2. **Write down the rule for our function:** So, for $f(x, y)=\sqrt{9-x^{2}-y^{2}}$, we need the expression $9-x^{2}-y^{2}$ to be greater than or equal to zero.
$9-x^{2}-y^{2} \geq 0$
3. **Tidy up the inequality:** Let's move the $x^2$ and $y^2$ terms to the other side of the inequality to make it look neater. It's like moving things around on a balance scale!
$9 \geq x^{2}+y^{2}$
This is the same as writing $x^{2}+y^{2} \leq 9$.
4. **What does $x^{2}+y^{2} \leq 9$ mean?** This is a super common shape in math! If it was $x^{2}+y^{2} = 9$, that would be a perfect circle with its center right at $(0,0)$ and a radius of 3 (because $3^2=9$). Since it's $x^{2}+y^{2} \leq 9$, it means all the points *inside* that circle *and* all the points *on* the circle itself. It's like a solid, filled-in disk!
5. **Think about how functions are continuous:**
* The part *inside* the square root, $9-x^{2}-y^{2}$, is a polynomial (just $x$'s and $y$'s multiplied and added). Polynomials are super well-behaved; they are continuous everywhere. They don't have any weird jumps or breaks.

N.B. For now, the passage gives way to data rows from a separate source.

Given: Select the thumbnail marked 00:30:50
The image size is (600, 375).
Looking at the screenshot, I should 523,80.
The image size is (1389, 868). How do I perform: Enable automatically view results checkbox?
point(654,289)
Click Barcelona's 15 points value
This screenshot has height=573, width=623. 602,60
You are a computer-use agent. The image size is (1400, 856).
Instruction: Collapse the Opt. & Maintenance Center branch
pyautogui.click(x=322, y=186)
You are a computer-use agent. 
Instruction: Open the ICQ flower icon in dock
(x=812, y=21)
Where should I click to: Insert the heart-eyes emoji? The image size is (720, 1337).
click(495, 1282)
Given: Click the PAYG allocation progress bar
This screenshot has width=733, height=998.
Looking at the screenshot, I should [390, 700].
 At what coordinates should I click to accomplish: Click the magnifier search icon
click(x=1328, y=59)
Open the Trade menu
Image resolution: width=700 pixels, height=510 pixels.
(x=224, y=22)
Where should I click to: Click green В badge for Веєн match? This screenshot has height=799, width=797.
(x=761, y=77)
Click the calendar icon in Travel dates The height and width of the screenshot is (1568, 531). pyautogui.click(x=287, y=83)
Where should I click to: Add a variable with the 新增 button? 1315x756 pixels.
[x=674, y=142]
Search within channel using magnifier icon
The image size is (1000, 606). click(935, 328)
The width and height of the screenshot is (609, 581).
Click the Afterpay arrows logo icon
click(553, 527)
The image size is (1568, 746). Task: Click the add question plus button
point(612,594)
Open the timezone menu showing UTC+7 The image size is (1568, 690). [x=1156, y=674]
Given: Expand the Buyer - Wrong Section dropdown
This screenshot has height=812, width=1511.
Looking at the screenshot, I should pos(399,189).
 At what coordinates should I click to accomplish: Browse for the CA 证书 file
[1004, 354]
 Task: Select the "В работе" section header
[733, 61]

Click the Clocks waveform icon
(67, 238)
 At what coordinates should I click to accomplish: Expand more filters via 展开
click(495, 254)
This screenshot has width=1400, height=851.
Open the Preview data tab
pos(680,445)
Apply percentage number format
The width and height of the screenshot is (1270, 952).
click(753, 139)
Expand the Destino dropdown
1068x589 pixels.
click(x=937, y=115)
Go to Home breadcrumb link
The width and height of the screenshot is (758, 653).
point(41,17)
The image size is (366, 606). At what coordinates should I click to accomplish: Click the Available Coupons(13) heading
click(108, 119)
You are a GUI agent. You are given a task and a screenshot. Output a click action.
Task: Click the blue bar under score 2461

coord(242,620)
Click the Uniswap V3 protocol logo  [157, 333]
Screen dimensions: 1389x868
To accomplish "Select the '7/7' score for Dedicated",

* The square root function itself, $\sqrt{u}$, is continuous for any value of $u$ that's zero or positive.
* So, when you put them together (a continuous polynomial inside a continuous square root function), the whole thing, $f(x, y)$, will be continuous wherever the inside part is zero or positive.
6. **Put it all together!** We already figured out that the inside part ($9-x^{2}-y^{2}$) is zero or positive when $x^{2}+y^{2} \leq 9$. So, the function $f(x, y)$ is continuous for all the points that satisfy this condition. That's the entire closed disk with radius 3 centered at the origin!